The same breezes that blew the poppies have since sprayed the mist of many oceans across the brows of our nation’s sailors and submariners. It has blown black soot in the eyes of both soldiers and marines in the battle of Iwo Jima. It has blown the sweat of jungle heat back into the eyes of soldiers in Vietnam. The same breezes lifted the sands of the desert and pelted the faces of those who served in Desert Storm. The breezes have circumnavigated the globe following America’s fighting men and women in all places only to return to the graveyards and memorials of our fallen, there to gently blow the poppies and flowers of every sort to remind us of the charge we are all asked to share.
When Major McCrae wrote this verse he was only a few feet away from the grave of Lt. Alexis and he actually saw the blood red poppies gently bending in the breezes. He could not see that one day the poppies would come to symbolize the sacrifices of all veterans of all wars. He could not have seen the connection between the flaming torch of his prose and the torch raised high in the hand of Lady Liberty.
The torch itself is nothing but it is who hands the torch off that holds the key to its meaning. In McRae’s eyes it was the dying veteran who handed the torch to those who were alive with a call to carry it in the cause of his nation, a call sealed in his own blood.
The call to America’s roots is also a call to her foundations. The alabaster and granite headstones of our slain veterans are symbolic of the stones that are foundational to any great structure. They are what make a nation strong but more so; they exist to make a nation immovable. They are not just building blocks but they are anchors on which we depend in times of great peril or calamity. They are costly, solid, polished and usually inscribed with the names and noble acts of the donors who lay only a few feet below.

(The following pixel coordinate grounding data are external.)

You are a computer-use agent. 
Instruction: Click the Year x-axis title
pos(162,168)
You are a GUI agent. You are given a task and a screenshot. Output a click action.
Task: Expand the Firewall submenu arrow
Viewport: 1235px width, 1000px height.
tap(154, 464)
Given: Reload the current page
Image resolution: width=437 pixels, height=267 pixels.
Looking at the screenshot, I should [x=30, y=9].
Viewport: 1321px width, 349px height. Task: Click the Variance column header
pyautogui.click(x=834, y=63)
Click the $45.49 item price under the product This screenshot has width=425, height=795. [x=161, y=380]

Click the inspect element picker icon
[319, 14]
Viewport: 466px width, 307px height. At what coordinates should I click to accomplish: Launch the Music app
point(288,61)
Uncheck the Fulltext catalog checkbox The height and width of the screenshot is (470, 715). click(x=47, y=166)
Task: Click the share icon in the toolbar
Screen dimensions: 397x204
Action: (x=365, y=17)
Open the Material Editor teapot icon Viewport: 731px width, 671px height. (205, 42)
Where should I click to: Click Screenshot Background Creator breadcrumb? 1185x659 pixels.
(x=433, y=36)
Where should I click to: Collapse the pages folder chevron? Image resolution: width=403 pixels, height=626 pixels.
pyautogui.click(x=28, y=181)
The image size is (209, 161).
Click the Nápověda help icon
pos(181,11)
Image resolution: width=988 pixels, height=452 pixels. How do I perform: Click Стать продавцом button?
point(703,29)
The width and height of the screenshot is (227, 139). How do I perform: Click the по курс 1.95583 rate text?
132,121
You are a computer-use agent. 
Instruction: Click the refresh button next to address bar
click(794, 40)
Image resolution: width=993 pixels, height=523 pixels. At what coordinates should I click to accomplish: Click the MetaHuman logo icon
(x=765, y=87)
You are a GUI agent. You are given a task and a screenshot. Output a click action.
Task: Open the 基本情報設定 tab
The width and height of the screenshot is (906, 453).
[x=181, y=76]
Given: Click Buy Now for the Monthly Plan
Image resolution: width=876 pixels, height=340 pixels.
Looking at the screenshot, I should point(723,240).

Every gravestone of every soldier is a foundational cornerstone of this nation; with the name of each donor indelibly chiseled to its face.
While the headstones like cornerstones stay in their place and the poppies whose seasons come and go salute the fallen; the torch is handed off to the living. It cannot be seen by the naked eye but it is the flame that burns in the hearts of all patriots who know they must not let its flames diminish for even a moment of time.
Will America let this torch abate in these trying times? Will the fluctuations of our economy, politics and standing in the world make us lay down the torch? Everyone who loves America and understands what our veterans, alive and dead, have paid to show their love of our nation, already knows the answer to this question.
The flame will be threatened in the strong winds of change and uncertainty and its light may flicker under the encroachment of evil forces but it will never be quenched.
The living must not rest at the expense of the dead. The price of their rest is already paid but, the maintenance and perpetuity of their rest is in our hands as the words of Major McCrae so aptly remind.
Take up our quarrel with the foe:
To you from failing hands we throw
the torch; be yours to hold it high.
If ye break faith with us who die
we shall not sleep, though poppies grow
In Flanders fields.
Rest easy veterans we will carry the torch and we will not fail. British Statesman George Canning said it best. “When our perils are past, shall our gratitude sleep?”